Most releases, especially the smaller ones, three or four days later they’ve been given permission from us and we run it through legal and different stuff like that. So it’s very, very easy for people to release software.
Patches are even easier, we usually approve those within the hour.
Most of the new projects are approved within two or three days.
For the larger projects like Android and Chrome, they’re more complicated, they’re bigger and they have a lot of sub-components and that kind of thing. We have to provide a level of infrastructure for them.
For Android we maintain 150 Git repositories for them. We have a lot of software to maintain the repositories and that kind of thing.
They are a bit more work, but that’s what we are here for. But it can all be measured in days over the measurable lifetime of the product.
Why did Google create Google Code? Why does the world need another SourceForge?
We felt that just one place, with nowhere else for people to go, was a problem.
I think SourceForge is pretty wonderful, and I worked at VA Linux Systems when it was started.
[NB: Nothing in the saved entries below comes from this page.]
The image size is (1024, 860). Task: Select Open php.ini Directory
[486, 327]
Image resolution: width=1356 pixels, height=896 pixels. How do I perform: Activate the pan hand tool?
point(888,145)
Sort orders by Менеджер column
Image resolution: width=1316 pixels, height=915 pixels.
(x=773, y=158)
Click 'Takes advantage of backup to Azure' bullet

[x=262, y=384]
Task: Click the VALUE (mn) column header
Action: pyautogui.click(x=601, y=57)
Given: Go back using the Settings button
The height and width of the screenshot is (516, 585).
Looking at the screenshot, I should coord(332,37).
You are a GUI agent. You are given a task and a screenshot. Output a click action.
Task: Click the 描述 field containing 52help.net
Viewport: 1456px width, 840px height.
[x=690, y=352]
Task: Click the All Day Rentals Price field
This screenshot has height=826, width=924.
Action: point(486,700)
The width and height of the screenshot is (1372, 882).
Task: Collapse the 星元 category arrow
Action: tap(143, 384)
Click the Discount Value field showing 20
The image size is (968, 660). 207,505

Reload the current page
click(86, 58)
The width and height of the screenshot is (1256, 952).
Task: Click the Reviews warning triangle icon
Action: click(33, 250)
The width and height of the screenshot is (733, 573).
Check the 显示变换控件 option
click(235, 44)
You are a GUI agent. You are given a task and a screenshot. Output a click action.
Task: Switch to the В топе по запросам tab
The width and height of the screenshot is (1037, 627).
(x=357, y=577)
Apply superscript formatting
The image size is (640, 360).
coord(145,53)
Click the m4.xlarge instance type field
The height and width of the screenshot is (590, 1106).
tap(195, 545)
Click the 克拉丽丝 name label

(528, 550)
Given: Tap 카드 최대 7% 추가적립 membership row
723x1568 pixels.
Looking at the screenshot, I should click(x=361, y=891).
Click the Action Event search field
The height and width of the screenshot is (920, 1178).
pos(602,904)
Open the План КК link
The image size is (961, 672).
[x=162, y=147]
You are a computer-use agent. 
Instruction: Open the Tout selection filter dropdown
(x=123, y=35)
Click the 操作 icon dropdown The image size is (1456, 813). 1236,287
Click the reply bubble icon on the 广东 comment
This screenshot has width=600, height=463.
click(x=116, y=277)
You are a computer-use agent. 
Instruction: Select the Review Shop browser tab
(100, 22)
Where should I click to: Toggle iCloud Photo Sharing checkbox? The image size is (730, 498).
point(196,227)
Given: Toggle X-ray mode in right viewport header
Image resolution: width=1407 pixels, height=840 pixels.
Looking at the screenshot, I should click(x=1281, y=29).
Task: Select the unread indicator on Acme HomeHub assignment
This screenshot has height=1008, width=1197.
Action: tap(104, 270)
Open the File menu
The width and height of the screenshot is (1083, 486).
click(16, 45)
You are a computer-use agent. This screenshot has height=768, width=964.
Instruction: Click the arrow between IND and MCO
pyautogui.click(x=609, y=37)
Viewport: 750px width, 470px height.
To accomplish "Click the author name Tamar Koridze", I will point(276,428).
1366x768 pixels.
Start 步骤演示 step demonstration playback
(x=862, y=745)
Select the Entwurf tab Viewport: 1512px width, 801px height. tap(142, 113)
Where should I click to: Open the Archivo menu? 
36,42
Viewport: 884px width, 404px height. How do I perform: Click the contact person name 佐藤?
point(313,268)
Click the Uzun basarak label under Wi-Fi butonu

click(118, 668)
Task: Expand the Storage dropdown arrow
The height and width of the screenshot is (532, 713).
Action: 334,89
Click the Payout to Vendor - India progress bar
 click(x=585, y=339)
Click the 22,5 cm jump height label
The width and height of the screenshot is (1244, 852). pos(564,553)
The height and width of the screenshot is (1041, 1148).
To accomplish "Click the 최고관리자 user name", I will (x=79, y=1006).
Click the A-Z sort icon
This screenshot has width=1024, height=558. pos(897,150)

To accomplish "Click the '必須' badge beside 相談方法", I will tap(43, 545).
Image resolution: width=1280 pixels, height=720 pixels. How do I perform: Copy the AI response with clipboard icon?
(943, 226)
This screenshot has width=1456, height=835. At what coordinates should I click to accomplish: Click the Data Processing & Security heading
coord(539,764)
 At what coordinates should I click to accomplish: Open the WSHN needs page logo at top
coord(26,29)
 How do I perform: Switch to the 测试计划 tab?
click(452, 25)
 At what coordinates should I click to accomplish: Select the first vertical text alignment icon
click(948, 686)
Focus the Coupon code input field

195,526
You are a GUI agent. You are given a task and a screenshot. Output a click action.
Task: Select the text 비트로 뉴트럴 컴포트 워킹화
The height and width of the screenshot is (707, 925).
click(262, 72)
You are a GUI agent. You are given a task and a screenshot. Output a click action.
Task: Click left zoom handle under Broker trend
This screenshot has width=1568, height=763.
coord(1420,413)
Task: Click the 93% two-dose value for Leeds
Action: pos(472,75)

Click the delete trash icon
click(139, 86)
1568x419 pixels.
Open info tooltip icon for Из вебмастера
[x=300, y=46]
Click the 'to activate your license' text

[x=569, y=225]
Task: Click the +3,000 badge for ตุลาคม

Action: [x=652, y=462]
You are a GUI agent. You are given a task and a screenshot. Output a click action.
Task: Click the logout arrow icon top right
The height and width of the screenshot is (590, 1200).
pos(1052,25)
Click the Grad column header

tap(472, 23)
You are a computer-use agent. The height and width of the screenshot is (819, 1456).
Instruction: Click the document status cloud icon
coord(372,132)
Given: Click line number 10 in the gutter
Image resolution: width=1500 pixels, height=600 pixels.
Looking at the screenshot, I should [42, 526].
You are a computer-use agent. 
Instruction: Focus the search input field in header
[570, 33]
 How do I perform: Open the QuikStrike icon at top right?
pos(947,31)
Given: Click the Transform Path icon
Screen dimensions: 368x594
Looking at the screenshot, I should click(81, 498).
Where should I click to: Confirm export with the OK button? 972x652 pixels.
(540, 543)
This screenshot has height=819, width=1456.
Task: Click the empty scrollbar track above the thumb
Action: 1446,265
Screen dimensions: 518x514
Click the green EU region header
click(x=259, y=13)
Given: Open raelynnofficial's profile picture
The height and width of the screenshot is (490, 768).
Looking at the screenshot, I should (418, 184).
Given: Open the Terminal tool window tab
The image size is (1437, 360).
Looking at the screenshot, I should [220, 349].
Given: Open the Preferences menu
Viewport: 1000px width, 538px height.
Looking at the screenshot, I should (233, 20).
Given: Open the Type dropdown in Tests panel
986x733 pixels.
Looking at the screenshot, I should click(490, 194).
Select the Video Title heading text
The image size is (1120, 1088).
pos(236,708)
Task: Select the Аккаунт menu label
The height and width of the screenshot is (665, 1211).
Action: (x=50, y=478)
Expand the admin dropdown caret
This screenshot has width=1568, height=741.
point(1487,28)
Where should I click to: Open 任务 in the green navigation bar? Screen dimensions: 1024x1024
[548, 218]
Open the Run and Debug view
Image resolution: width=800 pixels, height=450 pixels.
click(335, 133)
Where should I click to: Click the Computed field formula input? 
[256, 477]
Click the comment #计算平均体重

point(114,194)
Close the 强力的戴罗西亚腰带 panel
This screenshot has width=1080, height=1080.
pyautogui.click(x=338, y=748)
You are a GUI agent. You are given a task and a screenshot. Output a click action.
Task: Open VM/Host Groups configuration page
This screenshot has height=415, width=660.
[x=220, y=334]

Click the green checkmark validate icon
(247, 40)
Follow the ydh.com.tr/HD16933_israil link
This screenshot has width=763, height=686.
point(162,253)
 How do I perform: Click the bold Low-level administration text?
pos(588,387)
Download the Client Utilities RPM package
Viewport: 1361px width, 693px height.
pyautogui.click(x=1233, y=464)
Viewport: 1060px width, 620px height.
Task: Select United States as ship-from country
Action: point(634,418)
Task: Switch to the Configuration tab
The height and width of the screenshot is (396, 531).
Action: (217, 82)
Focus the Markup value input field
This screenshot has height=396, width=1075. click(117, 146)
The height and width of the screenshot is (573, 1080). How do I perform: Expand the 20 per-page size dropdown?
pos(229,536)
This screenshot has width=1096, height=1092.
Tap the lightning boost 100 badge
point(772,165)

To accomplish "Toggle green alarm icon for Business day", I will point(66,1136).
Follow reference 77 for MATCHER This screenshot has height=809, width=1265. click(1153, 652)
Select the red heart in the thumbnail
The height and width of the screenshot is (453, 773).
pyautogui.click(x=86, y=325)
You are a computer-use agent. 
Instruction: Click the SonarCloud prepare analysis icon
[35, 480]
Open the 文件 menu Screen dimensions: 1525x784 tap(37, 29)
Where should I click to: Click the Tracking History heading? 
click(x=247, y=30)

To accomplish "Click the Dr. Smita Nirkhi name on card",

[But] one company having so much of the infrastructure of open source in it, is power.
Which is why I am happy to become a backup, people can keep developing on SourceForge or whatever. I think it is too important to let any one company maintain that much infrastructure for open source.
Is Apache the default licence for Google?
Yep.
So when something isn’t Apache, what is the reason for that?
It’s usually dependencies or the projects that we want to have adopt that software are under different licences.
When we released the libjingle project, the projects that wanted to consume it were GPL and BSDs, and so we released under those licences as opposed to the Apache licence. As at the time, the GPL could not consume Apache software.
What we often do in those cases is we will often do a patent clause along with it that says that any Google patents that are in this software, we will give a licence to you and any of your users.
The patent stuff is really important to our group, and we try to bring it to the other licences permissively whenever we can.
Usually when we pick up a licence, we want to be compatible. When we release things for Firefox, releasing under the BSD makes sense — and so forth.
We release under CPL, EPL, BSD, GPL v2 and GPL v3 and a variety of others.
You mentioned in the keynote that Australia has a lot of mentors and not many students in the Google Summer of Code, is this due to Summer of Code being held during the northern hemisphere summer?
This is a problem. The change of seasons is tricky for us, if you look at the number of computer science students in the northern vs. southern hemispheres — it’s hard for us to justify having a southern hemisphere version of it.
For a country of about 20 million people, you have an oversized representation of mentors and about a regular size representation of students per capita. So you’re doing OK from a Summer of Code students/per capita point of view, so that would lead me to believe that during a southern hemisphere version of it, it wouldn’t make a difference.
That said, the high school orientation version of the Summer of Code that we do is southern hemisphere timed, it’s done usually in our winter during December-January. That works out pretty good.
One thing we noticed when we looked at it, was that southern hemisphere universities don’t have as long a break as the northern hemisphere universities over summer, on average. It’s a little shorter, and you have a longer inter-quarter break.
It’s a cunning world.
What is your stance on the AGPL after your previous kerfuffle over the licence?
The AGPL as you know is a web clause, so we don’t use it inside Google, we don’t allow it because it is very hard to track interactions sometimes.
We’ve had some AGPL projects in the Summer of Code, so it’s a fine licence, but it’s not for us.
You’ve become a comic book character, is that a tick off the nerd dream list?
You’ll laugh, but a lot of people read that comic, man. I never expected that many people to read that comic book, it’s telling people we’ve got a web browser.
Did you see the parodies that people did, like the Godfather parody? They were so funny.
But we love it, and they made me a little thinner.